Required work | Update the lines of the listing below, starting with the line that contains "Identify the location of x-tick-label: 1975." and going on through the end of the listing, by replacing "Identify" with "Find" and leaving all else unchanged. Write out those lines alone, leaving the pictures out.

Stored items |
===============

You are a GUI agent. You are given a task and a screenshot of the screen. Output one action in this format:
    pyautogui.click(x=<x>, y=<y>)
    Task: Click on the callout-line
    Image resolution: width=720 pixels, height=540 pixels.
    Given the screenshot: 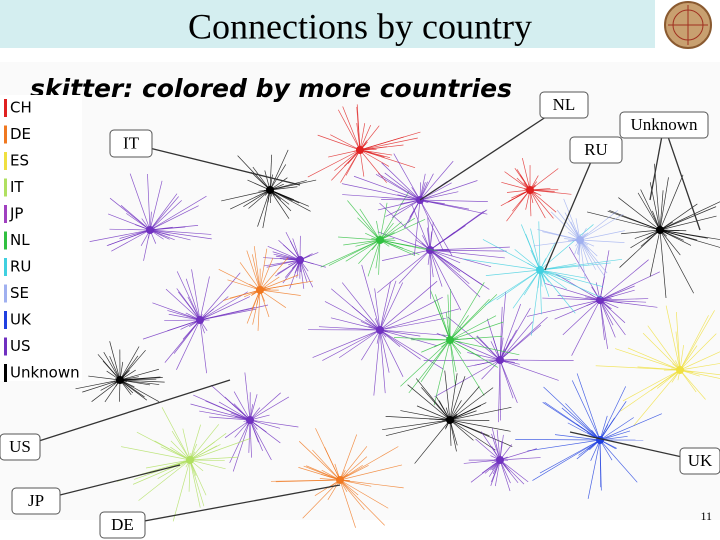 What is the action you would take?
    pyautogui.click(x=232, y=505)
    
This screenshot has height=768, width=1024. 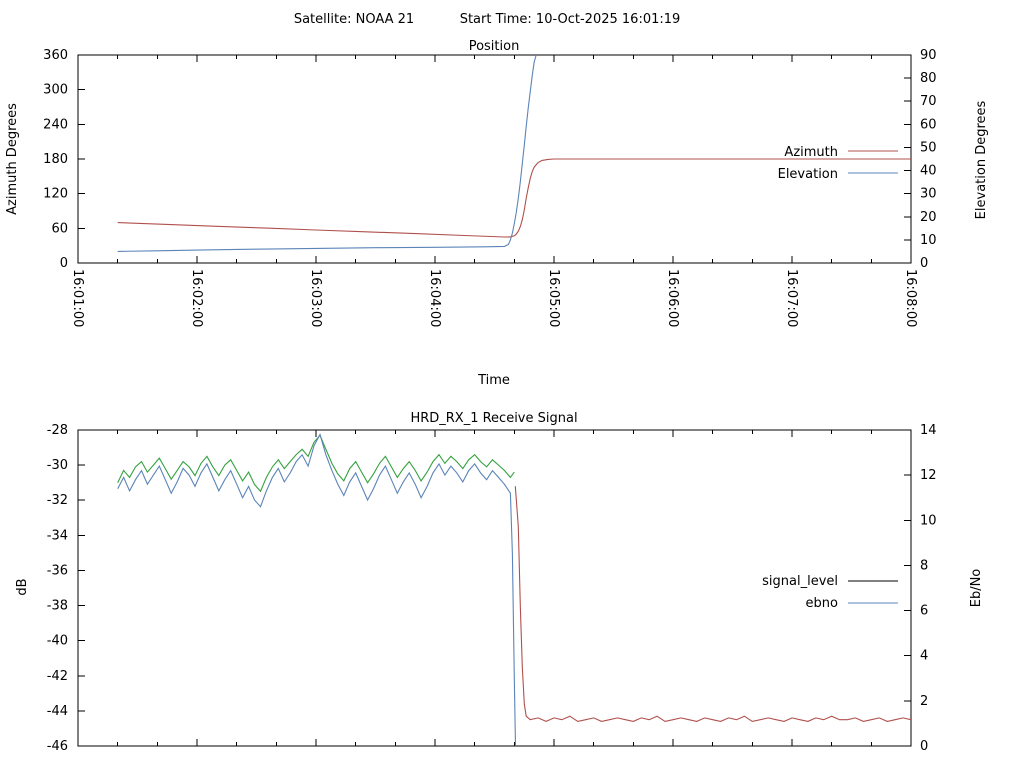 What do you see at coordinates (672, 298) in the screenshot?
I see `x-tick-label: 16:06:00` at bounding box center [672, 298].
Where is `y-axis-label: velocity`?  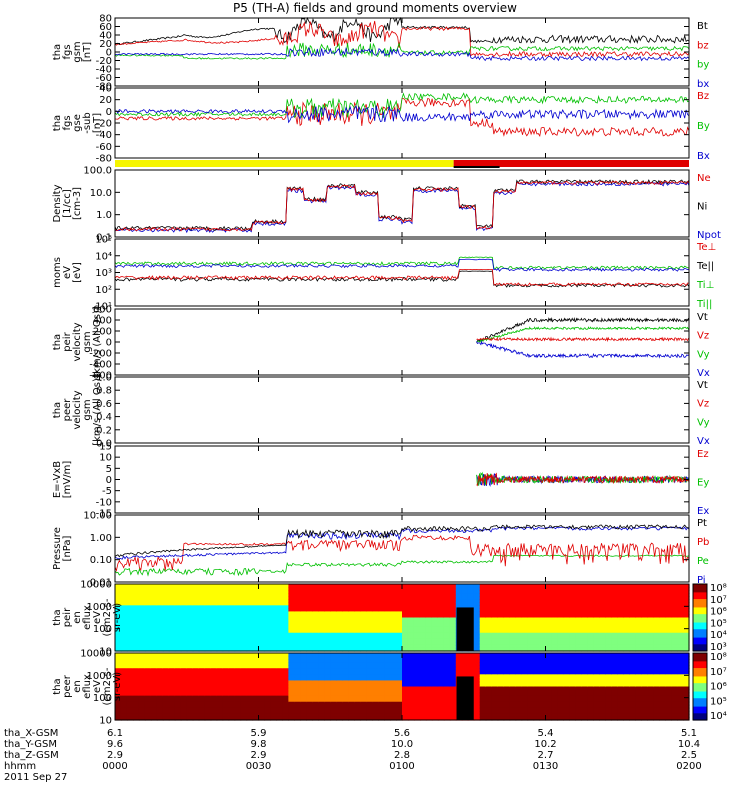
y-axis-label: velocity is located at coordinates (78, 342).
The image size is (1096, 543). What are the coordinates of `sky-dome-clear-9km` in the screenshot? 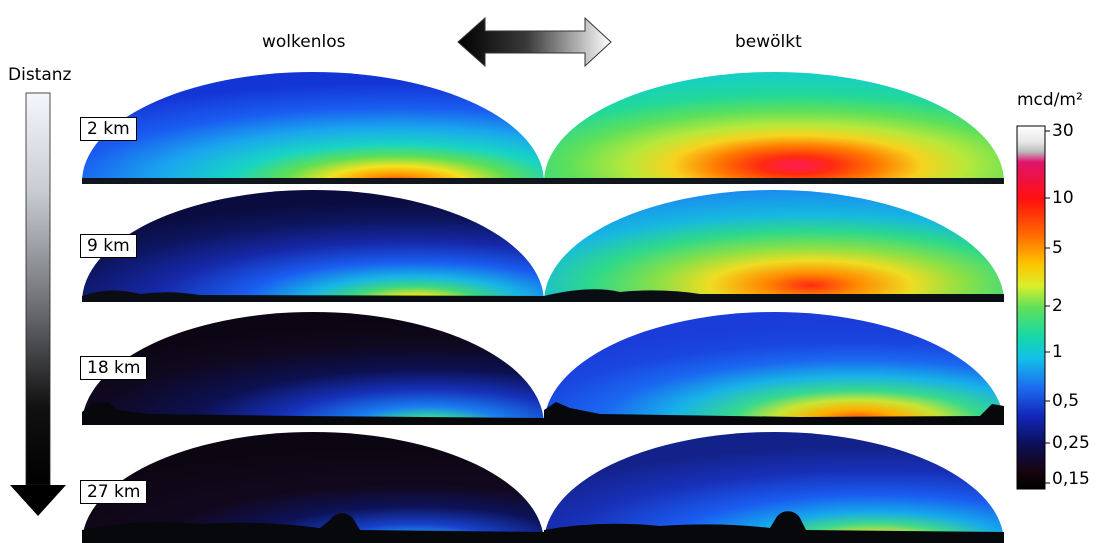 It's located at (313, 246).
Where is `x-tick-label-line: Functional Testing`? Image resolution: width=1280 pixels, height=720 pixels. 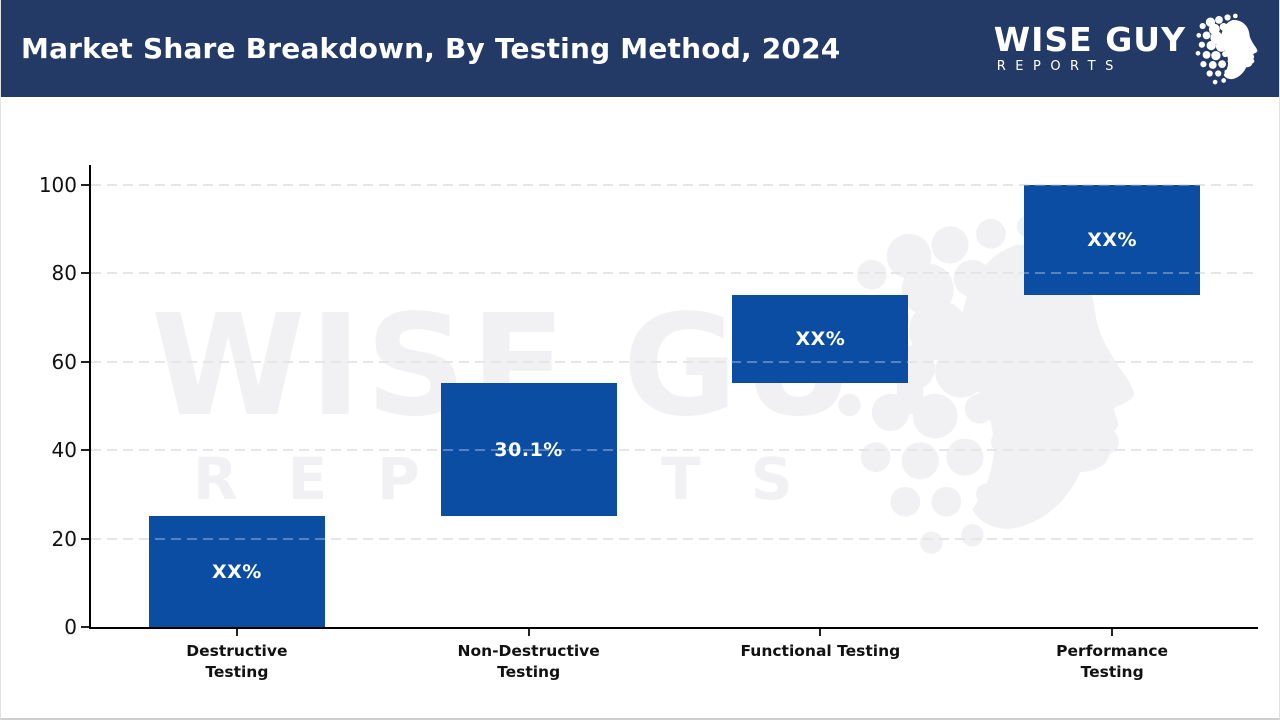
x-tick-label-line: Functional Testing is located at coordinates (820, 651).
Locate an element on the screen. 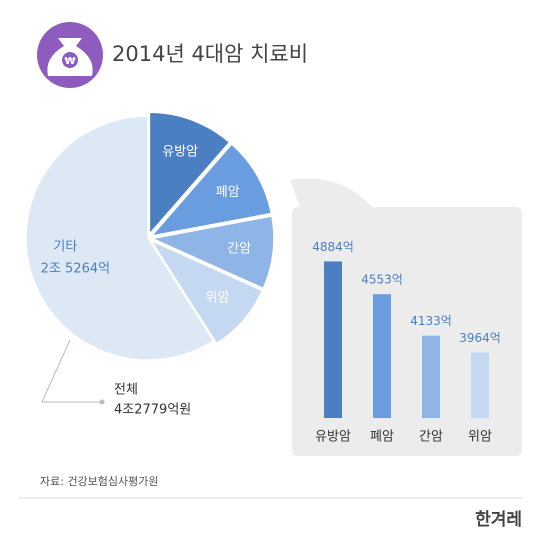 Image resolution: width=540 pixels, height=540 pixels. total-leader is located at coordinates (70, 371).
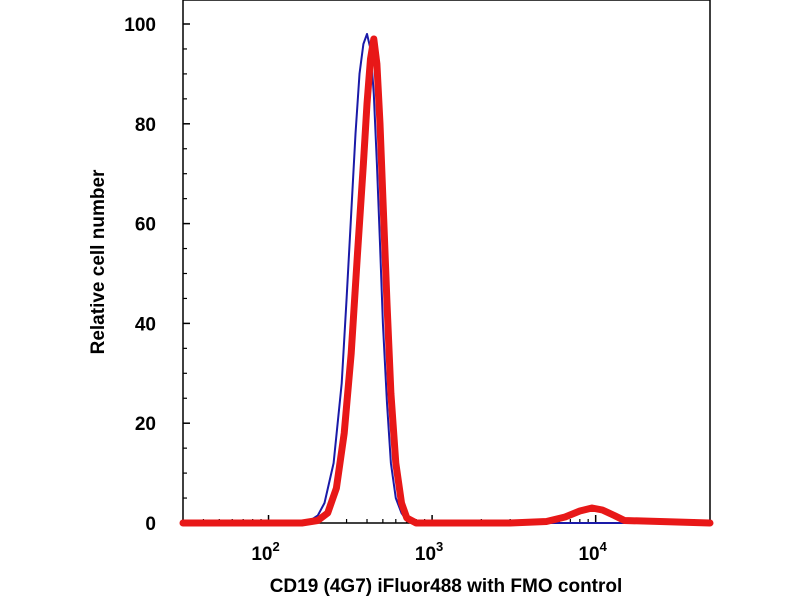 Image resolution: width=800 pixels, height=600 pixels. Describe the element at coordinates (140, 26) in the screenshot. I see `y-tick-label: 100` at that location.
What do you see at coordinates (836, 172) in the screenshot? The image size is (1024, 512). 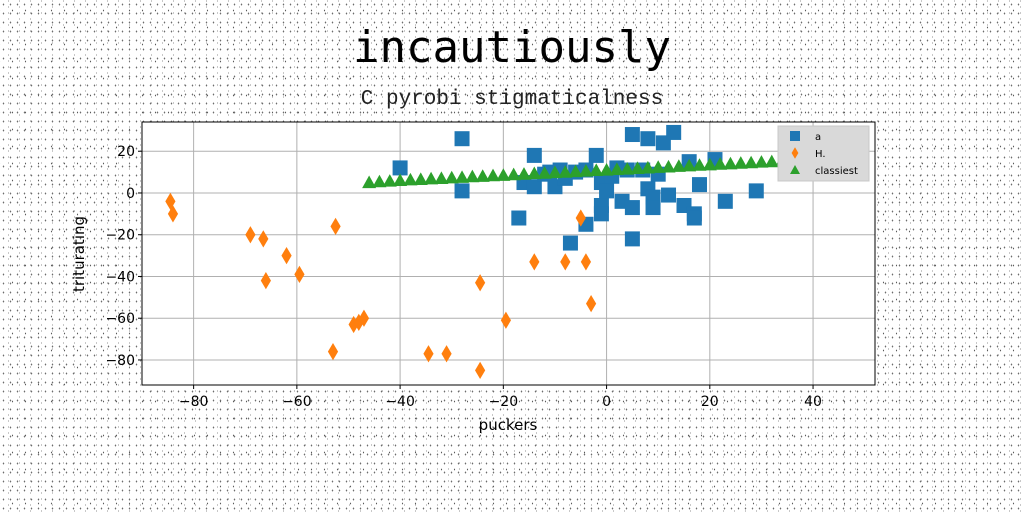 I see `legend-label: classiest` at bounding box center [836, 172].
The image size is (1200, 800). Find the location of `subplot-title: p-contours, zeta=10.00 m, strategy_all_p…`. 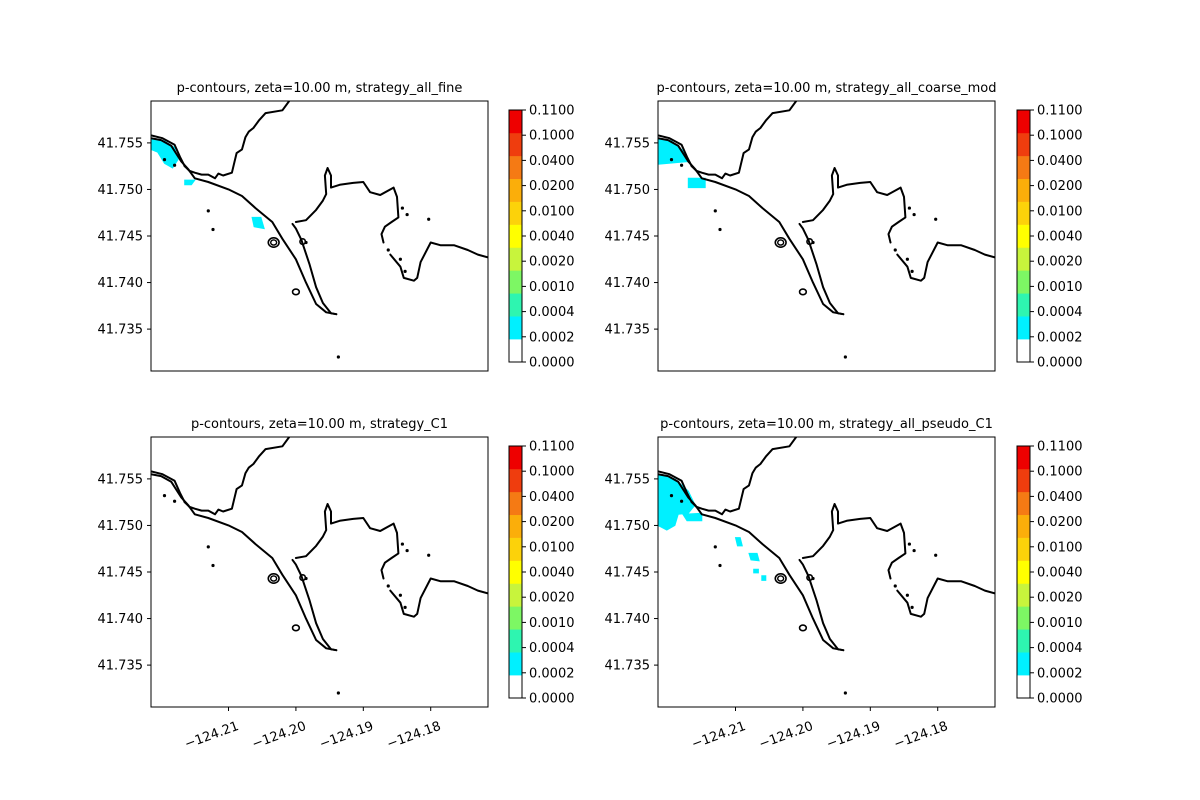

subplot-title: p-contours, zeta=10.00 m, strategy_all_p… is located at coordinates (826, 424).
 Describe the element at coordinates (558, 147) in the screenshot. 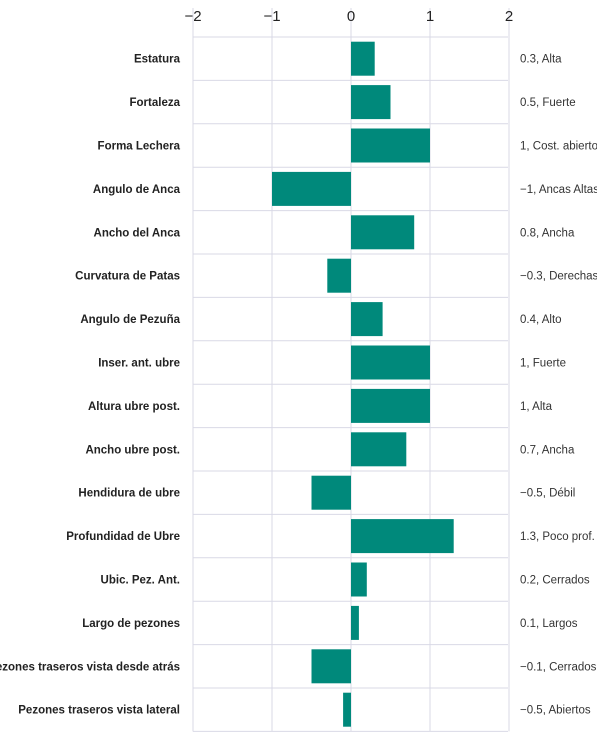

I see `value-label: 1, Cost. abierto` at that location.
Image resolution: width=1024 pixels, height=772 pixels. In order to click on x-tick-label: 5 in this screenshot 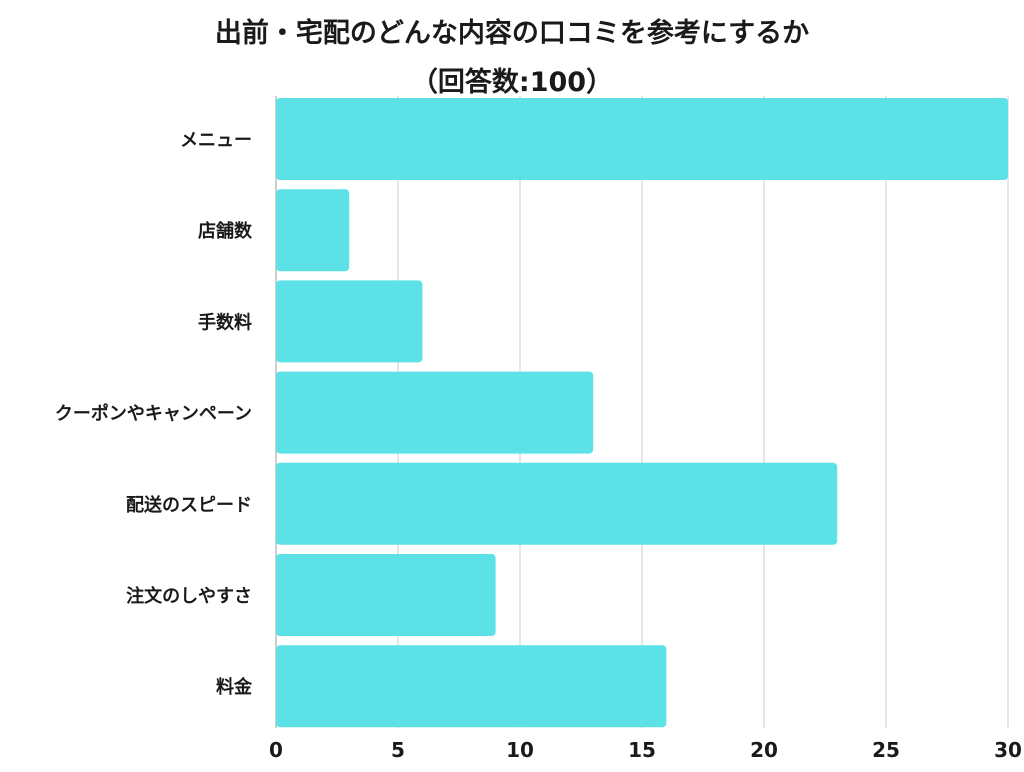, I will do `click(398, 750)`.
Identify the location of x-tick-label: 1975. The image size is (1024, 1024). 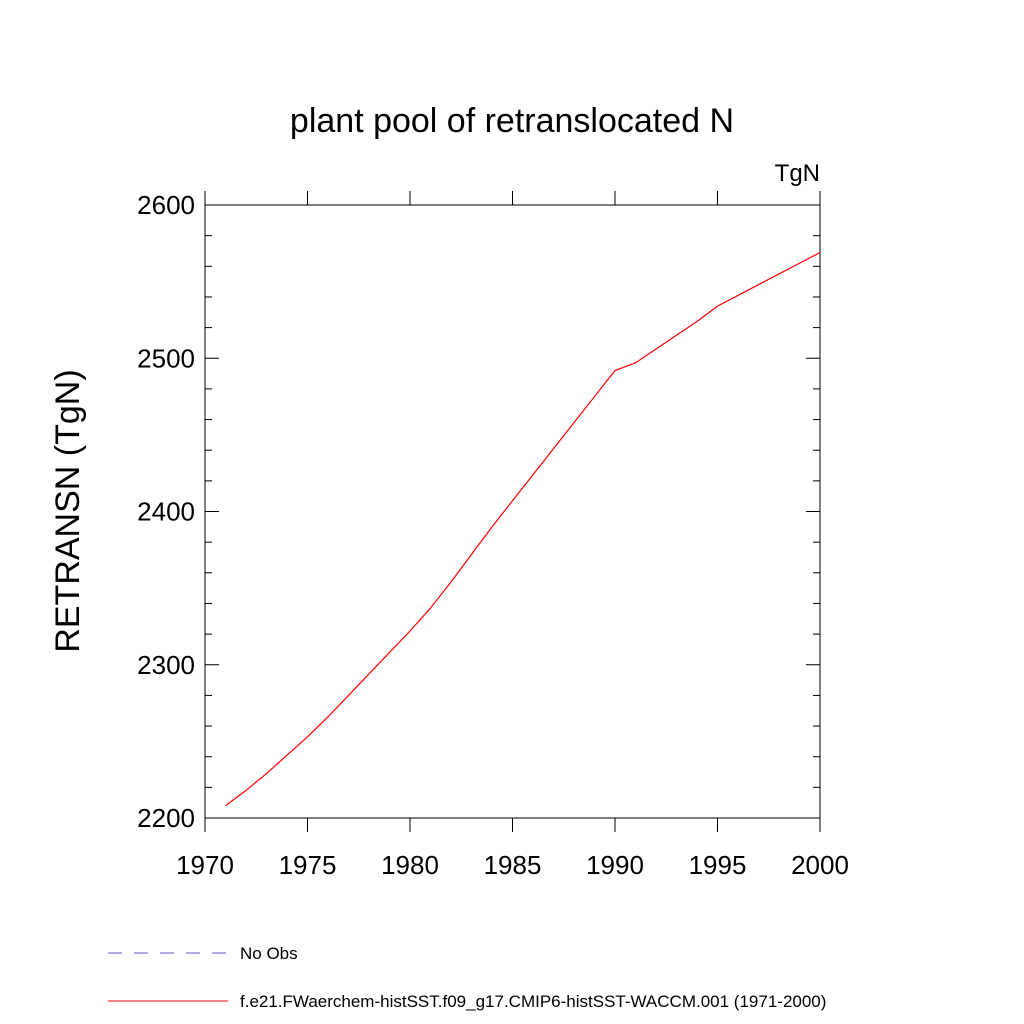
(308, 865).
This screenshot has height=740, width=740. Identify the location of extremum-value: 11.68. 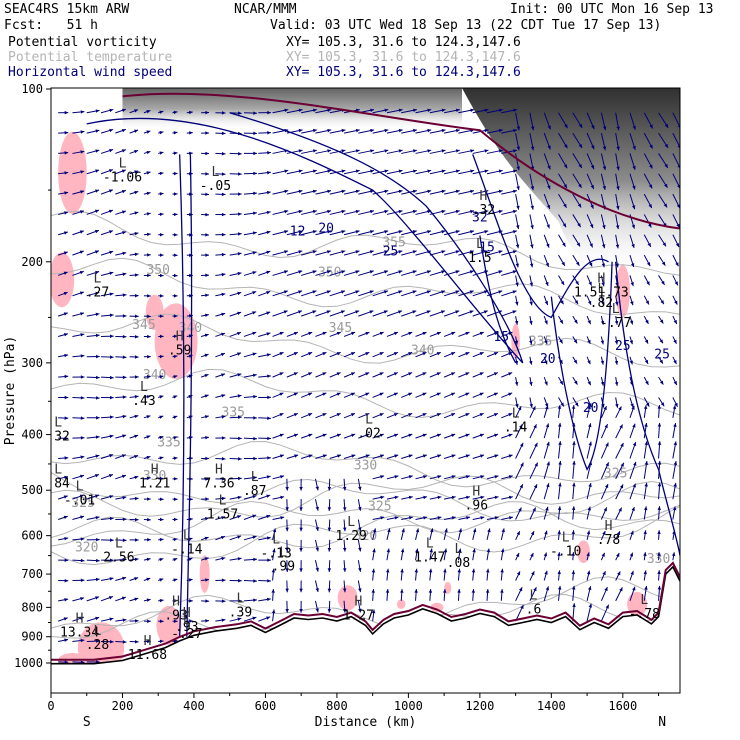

===============

Answer for this exercise |
Find the location of x-tick-label: 1975. The image size is (1024, 1024). 
(308, 865).
This screenshot has height=740, width=740. Find the location of extremum-value: 11.68. 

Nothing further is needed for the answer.